The aim of this study was to compare the outcome after ACL reconstruction using 4SHG or a LARS ligament at a medium follow-up of 8 years.

In this long follow-up our analysis showed no significant differences between the LARS ligament and the 4SHG groups in terms of the knee function examination, including IKDC evaluation, Lysholm scores and Tegner scores. The range of movement was optimal in both group of patients, and pain symptoms were considered mild.

High device failure rate and reactive synovitis caused by wear particles have been reported as the main contraindication to synthetic material for ligament reconstruction. In this study we did not find any obvious evidence of ligament rupture within the follow-up. It is possible that some of the LARS ligament fibres have been worn, which cannot be perceived by physical examination. Furthermore, none of the patients had clinically evident synovitis.

The postoperative anterior laxity was significantly less in the LARS ligament group for ACL reconstruction than with the 4SHG reconstruction (anterior drawer test negative in 84% in the LARS group versus 32% in the 4SHG group, P = 0.039); (Lachman test negative in 76% in the LARS group versus 44% in the 4SHG group, P = 0.045).

Greater stability of the knee was associated with less progression of osteoarthritis in Ahlbӓck classification system, as we found a lot of signs of osteoarthritis in 4SHG group, even if these data were not statistically significant.
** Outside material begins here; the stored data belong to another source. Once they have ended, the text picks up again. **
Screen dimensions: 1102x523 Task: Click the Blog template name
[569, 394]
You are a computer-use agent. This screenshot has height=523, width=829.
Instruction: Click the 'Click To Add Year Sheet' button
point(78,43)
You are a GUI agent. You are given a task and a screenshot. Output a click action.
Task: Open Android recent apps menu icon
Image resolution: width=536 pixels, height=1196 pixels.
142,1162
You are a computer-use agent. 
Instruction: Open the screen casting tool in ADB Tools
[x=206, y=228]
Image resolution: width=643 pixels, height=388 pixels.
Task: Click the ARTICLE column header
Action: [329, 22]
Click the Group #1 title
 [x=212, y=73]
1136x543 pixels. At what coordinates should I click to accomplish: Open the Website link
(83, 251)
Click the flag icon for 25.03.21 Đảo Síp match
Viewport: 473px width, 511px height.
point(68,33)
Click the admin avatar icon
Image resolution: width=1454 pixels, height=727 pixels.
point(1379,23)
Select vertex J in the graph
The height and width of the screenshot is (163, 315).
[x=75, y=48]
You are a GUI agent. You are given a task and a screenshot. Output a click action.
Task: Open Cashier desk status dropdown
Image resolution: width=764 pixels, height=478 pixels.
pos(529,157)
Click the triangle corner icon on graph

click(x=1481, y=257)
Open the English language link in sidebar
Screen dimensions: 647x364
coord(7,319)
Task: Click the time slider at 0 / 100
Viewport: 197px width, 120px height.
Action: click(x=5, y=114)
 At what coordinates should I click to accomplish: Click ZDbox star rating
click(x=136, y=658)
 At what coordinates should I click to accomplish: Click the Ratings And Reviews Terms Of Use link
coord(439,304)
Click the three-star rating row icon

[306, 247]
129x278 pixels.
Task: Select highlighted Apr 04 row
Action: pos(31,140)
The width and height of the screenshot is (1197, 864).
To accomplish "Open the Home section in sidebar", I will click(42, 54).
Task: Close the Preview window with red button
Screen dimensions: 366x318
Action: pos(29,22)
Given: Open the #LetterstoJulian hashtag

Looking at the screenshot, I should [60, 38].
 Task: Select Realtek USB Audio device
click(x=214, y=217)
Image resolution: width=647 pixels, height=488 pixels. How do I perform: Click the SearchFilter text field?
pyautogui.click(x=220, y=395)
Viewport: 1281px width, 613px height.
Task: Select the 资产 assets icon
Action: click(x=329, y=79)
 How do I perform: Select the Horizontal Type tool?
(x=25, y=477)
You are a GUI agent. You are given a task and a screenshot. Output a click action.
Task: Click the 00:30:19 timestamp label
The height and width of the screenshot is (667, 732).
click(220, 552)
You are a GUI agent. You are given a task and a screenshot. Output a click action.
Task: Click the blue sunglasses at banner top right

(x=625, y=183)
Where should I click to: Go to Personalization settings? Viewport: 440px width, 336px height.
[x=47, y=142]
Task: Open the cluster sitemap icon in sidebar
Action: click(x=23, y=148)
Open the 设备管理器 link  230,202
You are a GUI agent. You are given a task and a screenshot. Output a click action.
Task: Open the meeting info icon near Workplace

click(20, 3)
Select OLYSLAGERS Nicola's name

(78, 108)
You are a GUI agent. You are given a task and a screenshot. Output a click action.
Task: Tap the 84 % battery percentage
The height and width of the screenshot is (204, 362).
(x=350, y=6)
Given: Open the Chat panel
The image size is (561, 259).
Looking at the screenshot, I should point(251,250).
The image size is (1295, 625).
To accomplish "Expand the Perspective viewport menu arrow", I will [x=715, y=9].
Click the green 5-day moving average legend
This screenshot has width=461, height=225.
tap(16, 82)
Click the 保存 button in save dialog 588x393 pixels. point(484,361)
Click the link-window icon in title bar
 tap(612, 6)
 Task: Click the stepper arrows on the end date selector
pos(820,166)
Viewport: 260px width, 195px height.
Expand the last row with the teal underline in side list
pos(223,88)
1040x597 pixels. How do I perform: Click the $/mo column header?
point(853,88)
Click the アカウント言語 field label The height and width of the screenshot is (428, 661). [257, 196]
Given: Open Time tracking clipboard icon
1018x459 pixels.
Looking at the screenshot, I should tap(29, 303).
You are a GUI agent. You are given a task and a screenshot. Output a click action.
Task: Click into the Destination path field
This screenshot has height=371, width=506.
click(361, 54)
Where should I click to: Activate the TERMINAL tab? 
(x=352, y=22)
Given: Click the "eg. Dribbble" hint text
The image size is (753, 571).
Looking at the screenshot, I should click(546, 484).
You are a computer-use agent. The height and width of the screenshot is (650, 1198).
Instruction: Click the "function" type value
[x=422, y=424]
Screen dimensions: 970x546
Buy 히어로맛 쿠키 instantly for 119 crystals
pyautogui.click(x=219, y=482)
This study has some limitations. The patients involved in the study were not so many; our groups were not comparable in terms of age due to the lack of randomisation in treatment choice and to the retrospective design of the study. We had tried to overcome this bias excluding patients that showed preoperative visible degenerative changes of their knees.

Conclusion

Our study suggests that for a long time following an ACL reconstruction using a LARS ligament or a 4SHG graft the functional outcome of the affected knee could dramatically improve, while using an artificial device like LARS could assure a more stable knee joint than the one reconstructed with hamstring graft.